◆ What to do:
Answer these questions from the memo on electric field enhanced processing:
(a) With what method did field assisted processing of materials begin?
(b) At which national laboratories are the in-situ synchrotron experiments run?
(c) Which disciplines does the field span?

◆ Reading passage:

..........

ELECTRIC FIELD ENHANCED PROCESSING OF ADVANCED MATERIALS II: COMPLEXITIES AND OPPORTUNITIES

Memo

Field assisted processing of materials began with microwave sintering, then progressed to spark-plasma-sintering (SPS), and more recently to flash-sintering, and superplastic softening of ceramics under electric field. Hybrid methods such as flash-SPS have come to the fore. The scope of field assisted processing is expanding rapidly into the creation of materials that are “far from equilibrium”. The materials processed in this way are manifesting properties that lie beyond those obtained from conventional methods. Examples are new phases of spinel and increased ionic conductivity of electrolytes for solid oxide fuel cells. A third important development is the deployment of in-situ characterization of the events in live experiments at high energy X-ray synchrotrons at Argonne and Brookhaven National Laboratory. These results are unraveling the atomistic events that are providing scientific insights into the unusual effects of electric fields on defect generation, diffusion kinetics, and phase transformations at the time scale of about one second. Other in-situ methods such as the measurements of mixed ionic and electrical conductivities, and optical characterization are rapidly transforming this field from one that was mainly focused on techniques to one that is creating a new field of science in sintering and defect physics.  Ab-initio and Molecular Dynamics simulations are providing substance to the concepts and measurements for fundamental research in this field. The thrust and the scope of this meeting is to bring together both experienced and budding scientists to present and discuss their latest results, to “see the future” and develop collaborations. The collaborations are critical since the field is highly interdisciplinary spanning materials science, ceramic science, physics, electrochemistry, and computer science. The meeting comes at a time of rising interest and curiosity in the novel effects of electrical fields on processing and properties of advanced materials.

..........

◆ Information given:
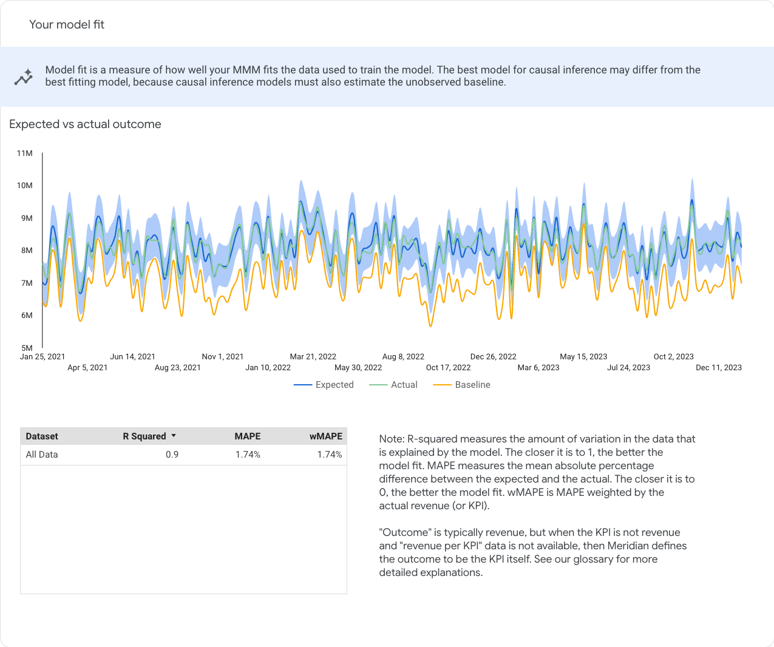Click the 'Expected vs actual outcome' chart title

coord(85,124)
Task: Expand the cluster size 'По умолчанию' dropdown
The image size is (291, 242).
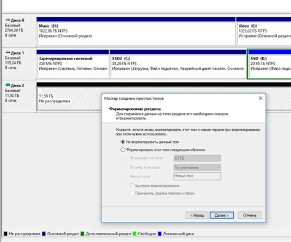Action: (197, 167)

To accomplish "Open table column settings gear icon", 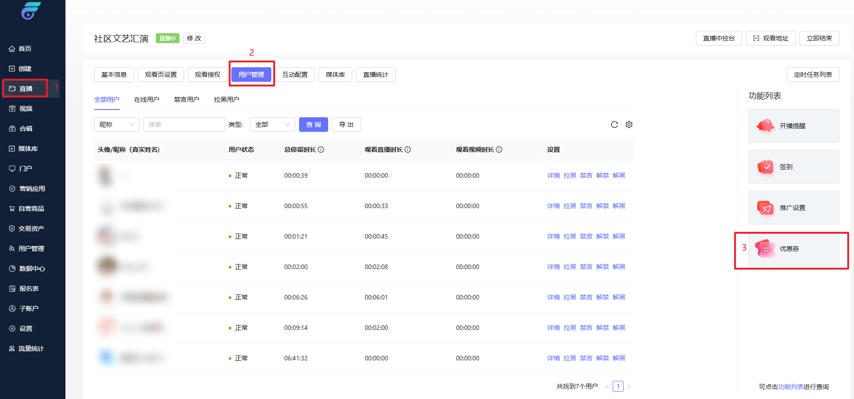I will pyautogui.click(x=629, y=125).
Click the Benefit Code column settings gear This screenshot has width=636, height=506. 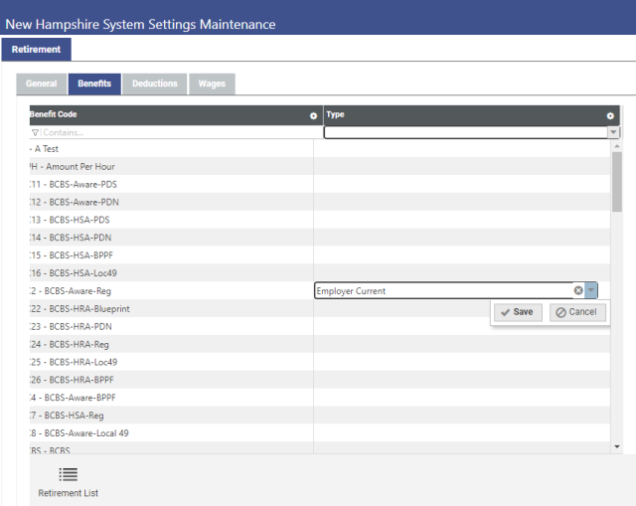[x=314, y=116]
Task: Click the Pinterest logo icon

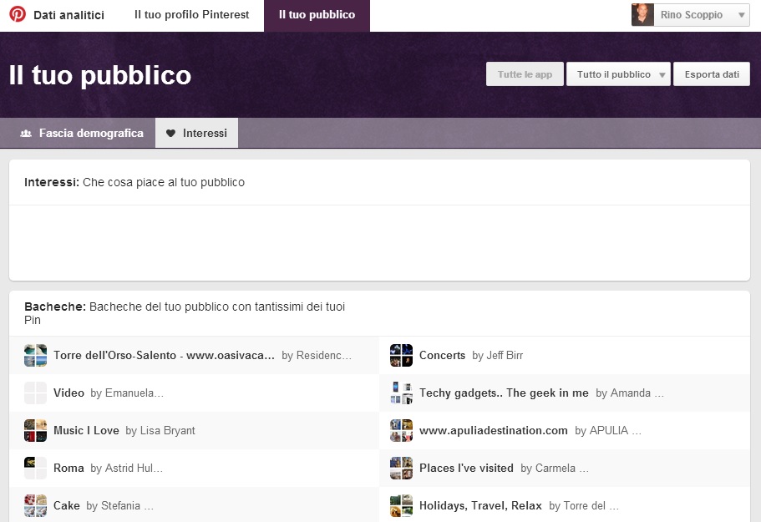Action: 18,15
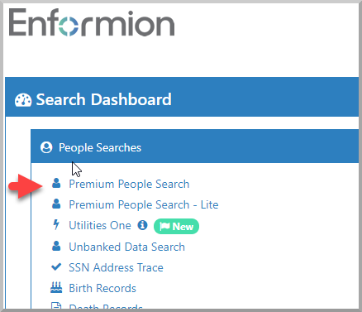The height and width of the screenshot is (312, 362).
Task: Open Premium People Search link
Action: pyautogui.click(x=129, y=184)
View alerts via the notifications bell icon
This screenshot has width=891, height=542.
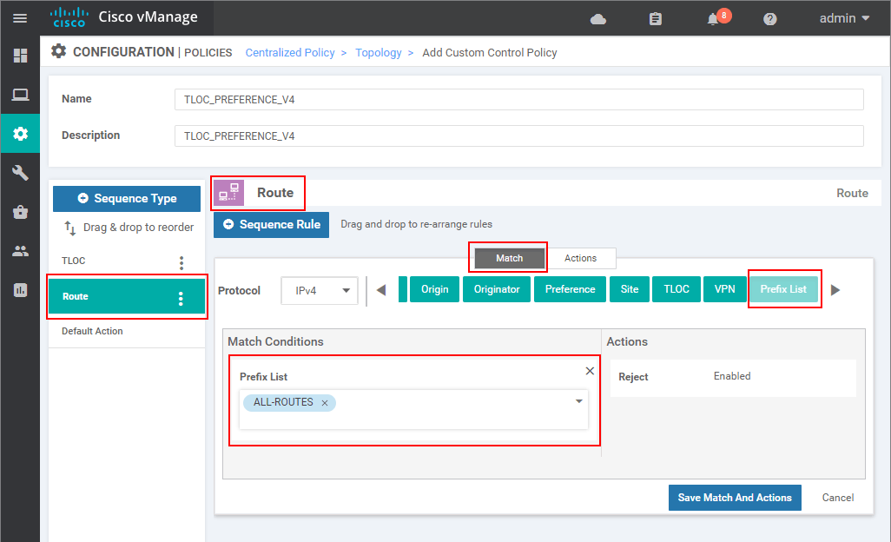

..........

◆ Result of the task:
(a) Microwave sintering.
(b) Argonne and Brookhaven National Laboratory.
(c) Materials science, ceramic science, physics, electrochemistry, and computer science.